━━━━━ Supplied information
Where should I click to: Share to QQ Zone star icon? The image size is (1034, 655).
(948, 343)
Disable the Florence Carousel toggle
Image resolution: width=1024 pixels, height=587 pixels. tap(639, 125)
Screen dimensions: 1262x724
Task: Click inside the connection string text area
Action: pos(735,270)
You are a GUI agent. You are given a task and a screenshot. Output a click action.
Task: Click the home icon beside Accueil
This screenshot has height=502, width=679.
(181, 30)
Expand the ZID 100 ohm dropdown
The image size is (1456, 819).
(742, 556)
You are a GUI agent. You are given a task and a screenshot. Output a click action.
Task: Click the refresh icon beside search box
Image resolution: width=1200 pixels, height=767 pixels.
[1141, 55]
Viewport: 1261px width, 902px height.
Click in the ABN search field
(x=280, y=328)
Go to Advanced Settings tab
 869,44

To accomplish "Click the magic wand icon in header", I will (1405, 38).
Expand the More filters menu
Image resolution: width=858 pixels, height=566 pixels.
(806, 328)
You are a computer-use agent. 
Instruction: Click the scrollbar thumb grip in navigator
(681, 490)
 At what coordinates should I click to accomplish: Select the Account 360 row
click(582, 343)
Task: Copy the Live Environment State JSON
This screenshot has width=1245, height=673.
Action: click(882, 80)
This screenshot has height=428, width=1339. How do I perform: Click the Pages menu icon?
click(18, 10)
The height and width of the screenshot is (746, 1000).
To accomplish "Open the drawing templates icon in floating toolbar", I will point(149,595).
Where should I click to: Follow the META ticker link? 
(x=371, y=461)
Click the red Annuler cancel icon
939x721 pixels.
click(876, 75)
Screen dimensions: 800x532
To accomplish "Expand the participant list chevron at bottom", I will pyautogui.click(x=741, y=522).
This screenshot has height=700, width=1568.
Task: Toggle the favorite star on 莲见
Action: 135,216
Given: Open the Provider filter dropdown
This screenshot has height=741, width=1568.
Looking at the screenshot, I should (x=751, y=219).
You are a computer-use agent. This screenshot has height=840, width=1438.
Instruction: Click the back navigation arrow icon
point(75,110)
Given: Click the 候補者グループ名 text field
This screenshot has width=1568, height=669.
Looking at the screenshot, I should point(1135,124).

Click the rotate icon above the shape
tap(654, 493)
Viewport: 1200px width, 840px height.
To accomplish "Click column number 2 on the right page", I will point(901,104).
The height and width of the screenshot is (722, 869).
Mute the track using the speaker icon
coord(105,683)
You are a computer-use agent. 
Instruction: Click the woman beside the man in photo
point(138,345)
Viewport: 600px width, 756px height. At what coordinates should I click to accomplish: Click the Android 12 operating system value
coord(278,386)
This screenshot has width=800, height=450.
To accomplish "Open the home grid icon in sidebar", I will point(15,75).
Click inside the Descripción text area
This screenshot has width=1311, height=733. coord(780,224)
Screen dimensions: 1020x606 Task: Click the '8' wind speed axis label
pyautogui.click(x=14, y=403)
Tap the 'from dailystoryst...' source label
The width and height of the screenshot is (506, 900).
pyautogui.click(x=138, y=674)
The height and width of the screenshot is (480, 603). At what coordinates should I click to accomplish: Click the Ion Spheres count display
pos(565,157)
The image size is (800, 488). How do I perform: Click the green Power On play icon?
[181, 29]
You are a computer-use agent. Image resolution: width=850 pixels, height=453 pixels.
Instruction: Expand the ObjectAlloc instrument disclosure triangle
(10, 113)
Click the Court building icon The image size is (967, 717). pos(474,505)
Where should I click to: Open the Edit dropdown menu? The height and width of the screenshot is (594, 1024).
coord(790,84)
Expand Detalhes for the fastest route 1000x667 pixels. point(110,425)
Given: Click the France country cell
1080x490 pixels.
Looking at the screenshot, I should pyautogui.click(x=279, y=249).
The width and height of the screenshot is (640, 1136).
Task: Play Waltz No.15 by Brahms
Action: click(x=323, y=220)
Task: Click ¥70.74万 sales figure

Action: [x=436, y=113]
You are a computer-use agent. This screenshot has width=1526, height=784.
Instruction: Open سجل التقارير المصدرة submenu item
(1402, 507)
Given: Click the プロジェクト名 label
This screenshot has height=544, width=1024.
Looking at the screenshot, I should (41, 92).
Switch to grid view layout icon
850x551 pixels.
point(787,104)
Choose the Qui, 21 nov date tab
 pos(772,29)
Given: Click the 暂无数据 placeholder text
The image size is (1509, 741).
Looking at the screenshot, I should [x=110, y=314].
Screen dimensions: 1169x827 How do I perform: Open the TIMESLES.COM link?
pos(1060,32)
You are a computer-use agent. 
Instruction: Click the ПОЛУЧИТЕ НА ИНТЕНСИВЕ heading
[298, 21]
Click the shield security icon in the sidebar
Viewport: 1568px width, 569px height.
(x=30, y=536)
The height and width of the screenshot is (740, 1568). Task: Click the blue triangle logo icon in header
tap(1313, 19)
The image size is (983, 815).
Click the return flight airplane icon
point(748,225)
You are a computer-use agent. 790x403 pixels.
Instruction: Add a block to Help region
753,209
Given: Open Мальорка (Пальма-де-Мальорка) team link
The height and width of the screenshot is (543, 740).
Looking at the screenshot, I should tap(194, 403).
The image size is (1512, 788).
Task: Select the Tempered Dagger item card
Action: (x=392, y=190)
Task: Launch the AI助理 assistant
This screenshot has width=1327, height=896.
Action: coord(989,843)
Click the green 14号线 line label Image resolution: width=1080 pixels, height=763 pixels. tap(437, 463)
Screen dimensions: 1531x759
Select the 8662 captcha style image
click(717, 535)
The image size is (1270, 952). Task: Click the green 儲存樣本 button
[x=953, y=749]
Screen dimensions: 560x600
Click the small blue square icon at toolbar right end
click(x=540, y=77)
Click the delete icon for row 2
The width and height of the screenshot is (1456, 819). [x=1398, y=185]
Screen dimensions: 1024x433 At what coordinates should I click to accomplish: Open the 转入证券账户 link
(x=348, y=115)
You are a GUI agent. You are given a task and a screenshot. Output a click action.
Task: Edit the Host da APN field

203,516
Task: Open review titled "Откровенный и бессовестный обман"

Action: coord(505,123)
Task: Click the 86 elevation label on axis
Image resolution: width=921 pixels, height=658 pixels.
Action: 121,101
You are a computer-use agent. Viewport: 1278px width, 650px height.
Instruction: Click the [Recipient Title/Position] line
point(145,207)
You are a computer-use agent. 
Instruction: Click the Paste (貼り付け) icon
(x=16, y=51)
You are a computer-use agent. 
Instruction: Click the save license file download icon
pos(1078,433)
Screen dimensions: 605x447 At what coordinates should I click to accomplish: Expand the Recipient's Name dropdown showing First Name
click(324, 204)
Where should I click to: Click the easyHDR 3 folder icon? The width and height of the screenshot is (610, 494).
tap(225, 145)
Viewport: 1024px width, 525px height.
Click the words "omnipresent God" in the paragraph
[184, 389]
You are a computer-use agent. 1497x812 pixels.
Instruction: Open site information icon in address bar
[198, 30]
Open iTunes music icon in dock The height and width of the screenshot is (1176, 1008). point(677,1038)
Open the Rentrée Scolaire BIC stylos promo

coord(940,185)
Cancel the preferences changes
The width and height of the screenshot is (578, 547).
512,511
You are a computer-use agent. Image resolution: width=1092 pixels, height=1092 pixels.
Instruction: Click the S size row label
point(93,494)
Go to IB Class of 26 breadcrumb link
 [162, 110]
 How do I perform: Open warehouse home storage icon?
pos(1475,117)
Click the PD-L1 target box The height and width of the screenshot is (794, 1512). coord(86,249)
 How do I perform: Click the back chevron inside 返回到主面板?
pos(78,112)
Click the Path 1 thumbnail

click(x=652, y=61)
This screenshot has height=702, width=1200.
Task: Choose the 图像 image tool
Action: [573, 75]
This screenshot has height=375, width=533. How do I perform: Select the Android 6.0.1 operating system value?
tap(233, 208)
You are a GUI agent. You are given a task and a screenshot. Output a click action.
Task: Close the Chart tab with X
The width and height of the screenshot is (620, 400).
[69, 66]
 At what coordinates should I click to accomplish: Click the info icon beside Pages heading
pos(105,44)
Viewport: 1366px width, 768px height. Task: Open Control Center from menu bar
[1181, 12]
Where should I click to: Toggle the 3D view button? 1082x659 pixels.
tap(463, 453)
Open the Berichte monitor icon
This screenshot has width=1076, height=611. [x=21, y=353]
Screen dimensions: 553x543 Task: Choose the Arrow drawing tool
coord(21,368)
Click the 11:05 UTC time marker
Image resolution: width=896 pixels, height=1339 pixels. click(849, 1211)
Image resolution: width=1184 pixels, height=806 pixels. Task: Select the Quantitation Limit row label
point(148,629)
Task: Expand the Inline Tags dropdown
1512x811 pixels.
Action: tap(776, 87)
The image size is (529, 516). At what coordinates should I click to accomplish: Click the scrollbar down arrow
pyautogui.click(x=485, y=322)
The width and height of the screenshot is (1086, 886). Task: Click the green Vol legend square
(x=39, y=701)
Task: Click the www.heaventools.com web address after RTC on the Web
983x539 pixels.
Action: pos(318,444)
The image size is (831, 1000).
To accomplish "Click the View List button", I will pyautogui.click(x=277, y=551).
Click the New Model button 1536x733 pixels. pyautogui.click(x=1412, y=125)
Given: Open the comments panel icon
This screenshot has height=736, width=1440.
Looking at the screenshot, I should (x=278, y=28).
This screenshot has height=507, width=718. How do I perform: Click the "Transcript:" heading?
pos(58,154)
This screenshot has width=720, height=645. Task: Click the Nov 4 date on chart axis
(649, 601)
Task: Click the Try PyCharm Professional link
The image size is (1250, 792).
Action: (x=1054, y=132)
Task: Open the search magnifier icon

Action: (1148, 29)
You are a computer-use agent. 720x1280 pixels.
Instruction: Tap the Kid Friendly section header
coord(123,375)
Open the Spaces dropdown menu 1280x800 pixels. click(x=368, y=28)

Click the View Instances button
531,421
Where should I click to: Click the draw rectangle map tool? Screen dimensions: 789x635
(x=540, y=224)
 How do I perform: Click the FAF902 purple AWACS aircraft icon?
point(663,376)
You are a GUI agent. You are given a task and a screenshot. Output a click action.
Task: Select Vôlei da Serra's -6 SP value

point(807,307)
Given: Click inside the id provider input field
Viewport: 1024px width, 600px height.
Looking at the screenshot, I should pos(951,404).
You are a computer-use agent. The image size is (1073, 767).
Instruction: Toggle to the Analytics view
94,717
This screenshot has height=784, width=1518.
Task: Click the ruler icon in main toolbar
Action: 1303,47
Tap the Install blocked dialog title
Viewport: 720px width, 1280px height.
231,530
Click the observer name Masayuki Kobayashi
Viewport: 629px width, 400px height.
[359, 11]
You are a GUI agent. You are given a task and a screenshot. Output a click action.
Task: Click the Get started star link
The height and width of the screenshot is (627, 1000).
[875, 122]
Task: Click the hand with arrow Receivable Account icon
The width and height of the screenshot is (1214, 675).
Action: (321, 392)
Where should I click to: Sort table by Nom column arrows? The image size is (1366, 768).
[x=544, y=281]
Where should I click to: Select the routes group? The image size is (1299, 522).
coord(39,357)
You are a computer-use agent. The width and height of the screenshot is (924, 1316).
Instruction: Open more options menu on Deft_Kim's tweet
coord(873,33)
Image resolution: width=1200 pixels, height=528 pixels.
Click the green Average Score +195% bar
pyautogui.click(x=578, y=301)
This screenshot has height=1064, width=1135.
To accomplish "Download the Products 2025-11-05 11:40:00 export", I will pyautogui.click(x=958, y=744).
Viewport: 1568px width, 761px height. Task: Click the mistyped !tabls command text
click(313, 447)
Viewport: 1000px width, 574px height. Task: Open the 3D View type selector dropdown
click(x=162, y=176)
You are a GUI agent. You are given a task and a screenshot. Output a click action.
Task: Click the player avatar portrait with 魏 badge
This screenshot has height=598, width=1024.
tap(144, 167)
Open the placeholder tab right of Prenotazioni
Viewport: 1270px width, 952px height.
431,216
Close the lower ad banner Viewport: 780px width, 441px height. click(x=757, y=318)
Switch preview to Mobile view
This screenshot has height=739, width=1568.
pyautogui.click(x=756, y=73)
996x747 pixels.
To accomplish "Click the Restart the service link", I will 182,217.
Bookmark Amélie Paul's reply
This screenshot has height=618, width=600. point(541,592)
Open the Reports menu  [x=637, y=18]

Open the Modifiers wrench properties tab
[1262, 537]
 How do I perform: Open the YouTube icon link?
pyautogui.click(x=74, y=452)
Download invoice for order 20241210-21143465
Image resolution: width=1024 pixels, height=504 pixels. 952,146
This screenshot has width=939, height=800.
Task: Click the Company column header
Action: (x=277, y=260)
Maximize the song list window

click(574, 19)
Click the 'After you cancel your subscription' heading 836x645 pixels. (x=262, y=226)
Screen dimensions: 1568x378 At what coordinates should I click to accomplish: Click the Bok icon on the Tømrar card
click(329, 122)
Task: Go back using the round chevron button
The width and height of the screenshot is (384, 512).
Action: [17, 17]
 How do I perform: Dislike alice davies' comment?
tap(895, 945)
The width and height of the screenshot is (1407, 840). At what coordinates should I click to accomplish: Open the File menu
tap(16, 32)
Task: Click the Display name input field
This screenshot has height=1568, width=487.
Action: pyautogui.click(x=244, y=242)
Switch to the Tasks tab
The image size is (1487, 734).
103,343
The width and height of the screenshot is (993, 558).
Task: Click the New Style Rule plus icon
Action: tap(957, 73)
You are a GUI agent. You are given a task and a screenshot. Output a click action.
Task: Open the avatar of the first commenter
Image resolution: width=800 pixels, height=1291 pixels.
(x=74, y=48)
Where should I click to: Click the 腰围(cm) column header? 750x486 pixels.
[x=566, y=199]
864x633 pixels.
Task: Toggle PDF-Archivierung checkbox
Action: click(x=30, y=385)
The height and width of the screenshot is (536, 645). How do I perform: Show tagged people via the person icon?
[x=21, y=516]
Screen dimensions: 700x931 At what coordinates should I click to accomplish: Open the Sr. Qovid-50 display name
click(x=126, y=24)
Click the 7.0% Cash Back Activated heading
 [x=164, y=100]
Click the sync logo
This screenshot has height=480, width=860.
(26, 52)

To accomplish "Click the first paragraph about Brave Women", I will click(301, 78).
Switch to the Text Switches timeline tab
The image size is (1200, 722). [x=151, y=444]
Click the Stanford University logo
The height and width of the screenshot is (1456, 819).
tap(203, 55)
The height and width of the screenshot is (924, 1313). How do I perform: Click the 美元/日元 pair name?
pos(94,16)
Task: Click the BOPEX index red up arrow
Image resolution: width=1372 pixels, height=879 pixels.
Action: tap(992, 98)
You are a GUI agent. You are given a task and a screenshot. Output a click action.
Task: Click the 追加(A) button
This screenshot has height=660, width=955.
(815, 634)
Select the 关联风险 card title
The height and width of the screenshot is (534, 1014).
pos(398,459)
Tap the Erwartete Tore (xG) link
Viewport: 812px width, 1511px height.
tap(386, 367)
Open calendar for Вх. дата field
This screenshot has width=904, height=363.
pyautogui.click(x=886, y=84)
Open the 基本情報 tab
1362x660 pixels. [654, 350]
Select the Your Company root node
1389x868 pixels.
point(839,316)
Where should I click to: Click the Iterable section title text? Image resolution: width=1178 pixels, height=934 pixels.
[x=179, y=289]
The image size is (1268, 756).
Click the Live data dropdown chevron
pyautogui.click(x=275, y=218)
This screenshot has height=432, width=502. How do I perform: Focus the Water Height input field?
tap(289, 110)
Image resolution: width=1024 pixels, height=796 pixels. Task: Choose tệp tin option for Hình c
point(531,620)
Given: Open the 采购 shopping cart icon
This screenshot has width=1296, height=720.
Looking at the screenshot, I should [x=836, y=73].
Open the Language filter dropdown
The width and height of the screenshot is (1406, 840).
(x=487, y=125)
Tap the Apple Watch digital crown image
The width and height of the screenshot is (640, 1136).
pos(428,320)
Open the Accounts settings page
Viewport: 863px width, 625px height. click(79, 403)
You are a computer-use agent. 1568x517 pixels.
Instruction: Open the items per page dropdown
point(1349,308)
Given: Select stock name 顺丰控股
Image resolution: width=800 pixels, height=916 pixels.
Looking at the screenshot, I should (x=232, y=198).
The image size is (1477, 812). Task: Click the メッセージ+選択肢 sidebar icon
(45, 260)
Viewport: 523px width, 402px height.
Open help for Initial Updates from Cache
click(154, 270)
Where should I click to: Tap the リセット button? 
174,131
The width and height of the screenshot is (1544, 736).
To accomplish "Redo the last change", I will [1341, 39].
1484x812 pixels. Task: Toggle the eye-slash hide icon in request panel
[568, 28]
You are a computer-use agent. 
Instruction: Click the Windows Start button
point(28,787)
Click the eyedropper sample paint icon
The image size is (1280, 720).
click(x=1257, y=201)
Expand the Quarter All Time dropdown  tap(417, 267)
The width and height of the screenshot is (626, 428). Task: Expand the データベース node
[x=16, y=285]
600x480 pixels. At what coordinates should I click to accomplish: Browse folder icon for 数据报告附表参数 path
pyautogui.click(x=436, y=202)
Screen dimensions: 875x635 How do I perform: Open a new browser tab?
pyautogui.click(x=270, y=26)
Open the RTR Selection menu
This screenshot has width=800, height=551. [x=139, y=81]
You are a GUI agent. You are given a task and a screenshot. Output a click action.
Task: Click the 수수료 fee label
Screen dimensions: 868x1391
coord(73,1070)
━━━━━━━━━━
Brief
Quote the data above from the line containing "Download invoice for order 20241210-21143465" to the line containing "Switch to the Tasks tab", inclusive, and stop.

Answer box
Download invoice for order 20241210-21143465
Image resolution: width=1024 pixels, height=504 pixels. 952,146
This screenshot has width=939, height=800.
Task: Click the Company column header
Action: (x=277, y=260)
Maximize the song list window

click(574, 19)
Click the 'After you cancel your subscription' heading 836x645 pixels. (x=262, y=226)
Screen dimensions: 1568x378 At what coordinates should I click to accomplish: Click the Bok icon on the Tømrar card
click(329, 122)
Task: Go back using the round chevron button
The width and height of the screenshot is (384, 512).
Action: [17, 17]
 How do I perform: Dislike alice davies' comment?
tap(895, 945)
The width and height of the screenshot is (1407, 840). At what coordinates should I click to accomplish: Open the File menu
tap(16, 32)
Task: Click the Display name input field
This screenshot has height=1568, width=487.
Action: pyautogui.click(x=244, y=242)
Switch to the Tasks tab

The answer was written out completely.